Once Works Well was pure technology. Now it seeks merely to divert.
Pansy subjects - Verse! Opera! Domestic trivia! - are now commonplace.
The 300-word limit for posts is retained. The ego is enlarged

Saturday 16 May 2009

Fitting a doo-dah to the job

Ergonomics has nothing to do with ergo (therefore); it’s a latin/greek trick. The prefix is greek for work and the whole word is the study of man in his workplace. A comfortably grabbable kettle might well have been caressed by an ergonomist but easy to use doesn’t always mean nice to look at. The target rifle above no doubt fits the shoulder of the shooter (it’s adjustable) but it’s hardly elegant.

Ergonomics is often central to industrial efficiency, something I was supposed to know about when I was paid to write.

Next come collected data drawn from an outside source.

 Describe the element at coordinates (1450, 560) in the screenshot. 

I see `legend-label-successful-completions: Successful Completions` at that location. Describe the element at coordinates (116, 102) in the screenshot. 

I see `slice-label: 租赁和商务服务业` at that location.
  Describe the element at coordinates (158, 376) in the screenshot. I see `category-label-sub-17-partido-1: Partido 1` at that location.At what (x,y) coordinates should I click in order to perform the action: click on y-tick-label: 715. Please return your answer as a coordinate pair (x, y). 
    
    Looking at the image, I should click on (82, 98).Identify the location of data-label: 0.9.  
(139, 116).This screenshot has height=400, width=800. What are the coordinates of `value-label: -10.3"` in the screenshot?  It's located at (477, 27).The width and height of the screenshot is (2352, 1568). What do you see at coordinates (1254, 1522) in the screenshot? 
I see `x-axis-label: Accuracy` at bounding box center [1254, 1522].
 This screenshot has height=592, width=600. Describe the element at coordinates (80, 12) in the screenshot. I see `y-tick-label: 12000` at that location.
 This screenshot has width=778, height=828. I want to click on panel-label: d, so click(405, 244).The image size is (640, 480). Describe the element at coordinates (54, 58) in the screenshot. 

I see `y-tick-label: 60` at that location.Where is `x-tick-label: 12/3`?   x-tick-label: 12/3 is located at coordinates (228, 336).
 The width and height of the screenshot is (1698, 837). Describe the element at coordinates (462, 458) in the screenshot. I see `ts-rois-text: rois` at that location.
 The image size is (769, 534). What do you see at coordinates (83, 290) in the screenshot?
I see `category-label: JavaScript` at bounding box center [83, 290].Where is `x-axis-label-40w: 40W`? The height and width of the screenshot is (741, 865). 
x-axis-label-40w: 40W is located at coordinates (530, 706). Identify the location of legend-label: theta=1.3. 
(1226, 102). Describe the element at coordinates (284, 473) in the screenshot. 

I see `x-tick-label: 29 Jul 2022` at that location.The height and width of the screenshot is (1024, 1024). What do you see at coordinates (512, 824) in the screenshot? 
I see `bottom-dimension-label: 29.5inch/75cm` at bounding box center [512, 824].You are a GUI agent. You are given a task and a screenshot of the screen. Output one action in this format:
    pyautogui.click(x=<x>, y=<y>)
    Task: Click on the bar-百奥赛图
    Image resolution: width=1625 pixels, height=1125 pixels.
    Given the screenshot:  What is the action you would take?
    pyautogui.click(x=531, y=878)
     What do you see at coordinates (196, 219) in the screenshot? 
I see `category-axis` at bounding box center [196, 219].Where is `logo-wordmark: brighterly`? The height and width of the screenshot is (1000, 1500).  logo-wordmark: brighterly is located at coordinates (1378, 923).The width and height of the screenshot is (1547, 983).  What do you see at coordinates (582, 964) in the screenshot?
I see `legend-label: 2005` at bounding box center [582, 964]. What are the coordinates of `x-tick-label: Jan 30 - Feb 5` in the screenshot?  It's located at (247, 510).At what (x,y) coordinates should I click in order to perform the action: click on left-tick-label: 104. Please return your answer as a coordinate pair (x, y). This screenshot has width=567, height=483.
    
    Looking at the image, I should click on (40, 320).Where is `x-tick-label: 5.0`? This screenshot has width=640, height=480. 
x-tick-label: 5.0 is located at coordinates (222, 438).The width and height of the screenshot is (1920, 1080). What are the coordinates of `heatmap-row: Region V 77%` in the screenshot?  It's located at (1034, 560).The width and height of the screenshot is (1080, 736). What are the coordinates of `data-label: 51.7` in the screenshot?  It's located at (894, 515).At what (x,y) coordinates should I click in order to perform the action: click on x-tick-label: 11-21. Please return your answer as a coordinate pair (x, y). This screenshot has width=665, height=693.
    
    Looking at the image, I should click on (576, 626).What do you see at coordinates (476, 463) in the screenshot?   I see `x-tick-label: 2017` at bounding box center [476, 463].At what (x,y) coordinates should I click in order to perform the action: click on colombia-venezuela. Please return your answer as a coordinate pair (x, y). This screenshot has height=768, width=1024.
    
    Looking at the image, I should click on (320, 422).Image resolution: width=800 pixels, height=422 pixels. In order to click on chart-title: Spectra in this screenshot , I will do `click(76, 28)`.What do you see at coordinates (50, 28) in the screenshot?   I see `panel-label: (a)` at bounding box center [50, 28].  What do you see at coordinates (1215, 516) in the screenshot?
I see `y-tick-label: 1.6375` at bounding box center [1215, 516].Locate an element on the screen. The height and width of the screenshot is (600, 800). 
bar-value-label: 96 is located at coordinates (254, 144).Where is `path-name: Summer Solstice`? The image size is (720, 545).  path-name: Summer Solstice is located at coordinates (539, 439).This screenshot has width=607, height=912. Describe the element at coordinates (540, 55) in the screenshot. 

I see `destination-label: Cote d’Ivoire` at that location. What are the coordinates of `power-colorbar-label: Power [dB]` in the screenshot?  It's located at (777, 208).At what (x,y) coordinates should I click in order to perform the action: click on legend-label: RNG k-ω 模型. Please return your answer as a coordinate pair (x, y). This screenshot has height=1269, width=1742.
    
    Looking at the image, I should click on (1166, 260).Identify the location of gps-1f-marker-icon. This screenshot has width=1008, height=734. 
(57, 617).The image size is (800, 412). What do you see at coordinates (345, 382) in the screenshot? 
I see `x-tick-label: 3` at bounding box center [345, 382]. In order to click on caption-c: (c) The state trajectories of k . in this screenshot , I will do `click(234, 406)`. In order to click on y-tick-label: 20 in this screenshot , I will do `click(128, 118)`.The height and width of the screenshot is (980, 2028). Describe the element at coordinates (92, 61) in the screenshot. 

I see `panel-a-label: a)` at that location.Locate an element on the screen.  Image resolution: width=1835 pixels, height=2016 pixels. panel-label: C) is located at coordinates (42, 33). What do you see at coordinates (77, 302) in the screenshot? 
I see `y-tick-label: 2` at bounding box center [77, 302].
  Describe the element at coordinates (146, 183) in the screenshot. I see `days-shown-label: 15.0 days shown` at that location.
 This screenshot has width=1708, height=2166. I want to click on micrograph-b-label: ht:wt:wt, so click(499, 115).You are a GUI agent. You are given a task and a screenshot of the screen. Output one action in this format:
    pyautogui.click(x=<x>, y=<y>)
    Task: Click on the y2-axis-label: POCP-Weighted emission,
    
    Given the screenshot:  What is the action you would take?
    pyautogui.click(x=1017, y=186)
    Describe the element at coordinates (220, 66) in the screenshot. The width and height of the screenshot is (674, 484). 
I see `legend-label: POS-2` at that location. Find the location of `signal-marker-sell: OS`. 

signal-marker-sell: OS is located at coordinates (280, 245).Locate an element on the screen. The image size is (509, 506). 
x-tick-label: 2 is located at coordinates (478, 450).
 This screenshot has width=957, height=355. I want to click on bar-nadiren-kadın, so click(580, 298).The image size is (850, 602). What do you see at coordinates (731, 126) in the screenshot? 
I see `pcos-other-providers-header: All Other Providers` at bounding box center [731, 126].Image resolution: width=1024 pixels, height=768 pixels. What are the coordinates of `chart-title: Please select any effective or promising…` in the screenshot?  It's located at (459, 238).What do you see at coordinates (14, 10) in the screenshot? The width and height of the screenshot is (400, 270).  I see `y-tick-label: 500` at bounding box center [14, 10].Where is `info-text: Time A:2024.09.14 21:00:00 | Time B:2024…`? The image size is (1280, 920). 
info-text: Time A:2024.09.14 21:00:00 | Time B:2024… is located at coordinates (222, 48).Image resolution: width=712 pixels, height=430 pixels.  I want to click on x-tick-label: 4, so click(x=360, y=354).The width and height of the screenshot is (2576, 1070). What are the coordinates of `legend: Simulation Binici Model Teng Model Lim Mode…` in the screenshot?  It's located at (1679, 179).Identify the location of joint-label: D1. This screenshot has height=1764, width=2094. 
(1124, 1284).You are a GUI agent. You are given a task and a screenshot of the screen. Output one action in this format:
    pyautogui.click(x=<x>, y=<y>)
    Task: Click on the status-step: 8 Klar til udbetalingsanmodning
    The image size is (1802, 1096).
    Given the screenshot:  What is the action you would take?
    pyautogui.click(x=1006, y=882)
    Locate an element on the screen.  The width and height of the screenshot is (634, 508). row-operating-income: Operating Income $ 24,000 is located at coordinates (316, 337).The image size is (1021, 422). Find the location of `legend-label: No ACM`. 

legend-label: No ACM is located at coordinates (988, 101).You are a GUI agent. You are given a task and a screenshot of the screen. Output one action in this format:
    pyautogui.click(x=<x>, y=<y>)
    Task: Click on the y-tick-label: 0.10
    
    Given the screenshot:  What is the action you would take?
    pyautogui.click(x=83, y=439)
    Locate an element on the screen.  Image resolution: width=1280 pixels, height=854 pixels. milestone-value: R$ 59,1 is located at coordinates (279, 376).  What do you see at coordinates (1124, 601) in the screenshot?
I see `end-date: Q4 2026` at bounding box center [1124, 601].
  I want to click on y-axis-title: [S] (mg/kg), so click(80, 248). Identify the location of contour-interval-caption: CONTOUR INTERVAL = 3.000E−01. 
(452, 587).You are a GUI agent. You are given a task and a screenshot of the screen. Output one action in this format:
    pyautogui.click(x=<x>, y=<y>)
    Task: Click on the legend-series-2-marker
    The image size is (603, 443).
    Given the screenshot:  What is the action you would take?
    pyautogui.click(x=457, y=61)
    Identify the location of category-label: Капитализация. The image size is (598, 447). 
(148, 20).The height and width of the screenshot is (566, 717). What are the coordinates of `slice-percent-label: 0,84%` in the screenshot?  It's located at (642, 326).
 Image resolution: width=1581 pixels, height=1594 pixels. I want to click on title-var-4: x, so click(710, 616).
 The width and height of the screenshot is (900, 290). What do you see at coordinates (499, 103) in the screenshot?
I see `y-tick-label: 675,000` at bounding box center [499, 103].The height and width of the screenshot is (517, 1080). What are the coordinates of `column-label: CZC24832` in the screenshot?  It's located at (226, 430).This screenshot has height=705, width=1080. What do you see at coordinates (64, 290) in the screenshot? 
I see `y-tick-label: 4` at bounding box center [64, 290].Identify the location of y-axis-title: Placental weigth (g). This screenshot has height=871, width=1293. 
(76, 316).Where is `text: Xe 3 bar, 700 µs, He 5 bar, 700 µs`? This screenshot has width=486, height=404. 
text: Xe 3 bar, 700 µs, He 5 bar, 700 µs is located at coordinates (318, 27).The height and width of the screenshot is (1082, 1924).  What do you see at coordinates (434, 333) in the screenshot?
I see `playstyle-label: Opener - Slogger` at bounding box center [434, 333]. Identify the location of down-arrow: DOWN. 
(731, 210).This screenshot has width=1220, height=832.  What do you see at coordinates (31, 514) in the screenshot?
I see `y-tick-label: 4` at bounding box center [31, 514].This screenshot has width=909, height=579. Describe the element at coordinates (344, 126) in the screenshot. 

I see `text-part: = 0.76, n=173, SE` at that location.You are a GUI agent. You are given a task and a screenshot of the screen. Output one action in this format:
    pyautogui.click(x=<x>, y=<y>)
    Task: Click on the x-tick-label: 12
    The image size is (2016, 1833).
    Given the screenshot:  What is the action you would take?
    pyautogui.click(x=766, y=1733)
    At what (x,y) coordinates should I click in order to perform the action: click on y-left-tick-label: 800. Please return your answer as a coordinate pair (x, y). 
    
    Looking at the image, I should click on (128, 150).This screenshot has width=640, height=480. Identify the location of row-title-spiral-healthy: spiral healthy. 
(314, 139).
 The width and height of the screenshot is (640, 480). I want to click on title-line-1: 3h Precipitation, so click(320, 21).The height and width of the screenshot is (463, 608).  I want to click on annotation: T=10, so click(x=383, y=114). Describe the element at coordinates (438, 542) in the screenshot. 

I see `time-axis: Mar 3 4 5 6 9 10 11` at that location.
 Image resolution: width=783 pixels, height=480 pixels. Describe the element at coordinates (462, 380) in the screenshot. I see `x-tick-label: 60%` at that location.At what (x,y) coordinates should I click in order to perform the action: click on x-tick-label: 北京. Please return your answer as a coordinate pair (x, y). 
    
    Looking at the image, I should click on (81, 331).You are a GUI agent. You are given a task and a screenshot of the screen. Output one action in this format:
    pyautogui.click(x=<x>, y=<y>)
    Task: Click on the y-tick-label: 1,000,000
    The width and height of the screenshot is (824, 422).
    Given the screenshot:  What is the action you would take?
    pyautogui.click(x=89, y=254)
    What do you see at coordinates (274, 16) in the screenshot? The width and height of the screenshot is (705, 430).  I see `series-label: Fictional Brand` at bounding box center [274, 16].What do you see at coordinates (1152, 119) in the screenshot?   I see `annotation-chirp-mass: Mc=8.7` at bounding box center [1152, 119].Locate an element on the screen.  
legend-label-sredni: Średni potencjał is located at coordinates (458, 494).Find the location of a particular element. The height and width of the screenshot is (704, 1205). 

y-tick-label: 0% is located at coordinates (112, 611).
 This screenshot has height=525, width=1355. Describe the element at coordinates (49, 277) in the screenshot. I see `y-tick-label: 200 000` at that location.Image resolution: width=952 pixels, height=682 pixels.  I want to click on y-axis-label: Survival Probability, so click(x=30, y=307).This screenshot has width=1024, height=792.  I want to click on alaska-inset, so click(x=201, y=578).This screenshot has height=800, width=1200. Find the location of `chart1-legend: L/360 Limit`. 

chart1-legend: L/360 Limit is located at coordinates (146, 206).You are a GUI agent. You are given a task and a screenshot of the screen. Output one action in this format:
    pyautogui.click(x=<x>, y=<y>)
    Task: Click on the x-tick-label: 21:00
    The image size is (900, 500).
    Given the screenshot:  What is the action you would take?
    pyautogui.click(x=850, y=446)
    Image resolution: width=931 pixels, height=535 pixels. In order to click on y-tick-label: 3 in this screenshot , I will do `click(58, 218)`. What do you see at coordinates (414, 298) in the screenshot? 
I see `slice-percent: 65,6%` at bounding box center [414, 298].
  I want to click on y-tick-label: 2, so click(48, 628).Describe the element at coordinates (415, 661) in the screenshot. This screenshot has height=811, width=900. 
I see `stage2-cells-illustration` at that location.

A seminar on the subject I attended proved to be a reverse example of how careful design can help people do their job.

The seminar started – as many do – with a complete cock-up of what Americans call show-and-tell. Slides appeared upside down, in the wrong order, “flopped” or just not at all. Using the projector was non-intuitive; its ergonomics had not been tuned for the non-expert human. Speakers rested notes on a lectern that was too steeply raked; the notes repeatedly slipped off. Hilariously the microphone dangled from a necklace loop; when handed over, the next speaker had hell’s own job getting the loop over his head.

Journalism often means profiting from others’ mistakes. I reported the seminar straightforwardly, then added a comment piece. The Society of Ergonomists replied with a rueful letter which we published. During my career I attended many seminars on many subjects and I’ve forgotten them all. But not that one. Definitely a do-as-I-say, not -as-I-do.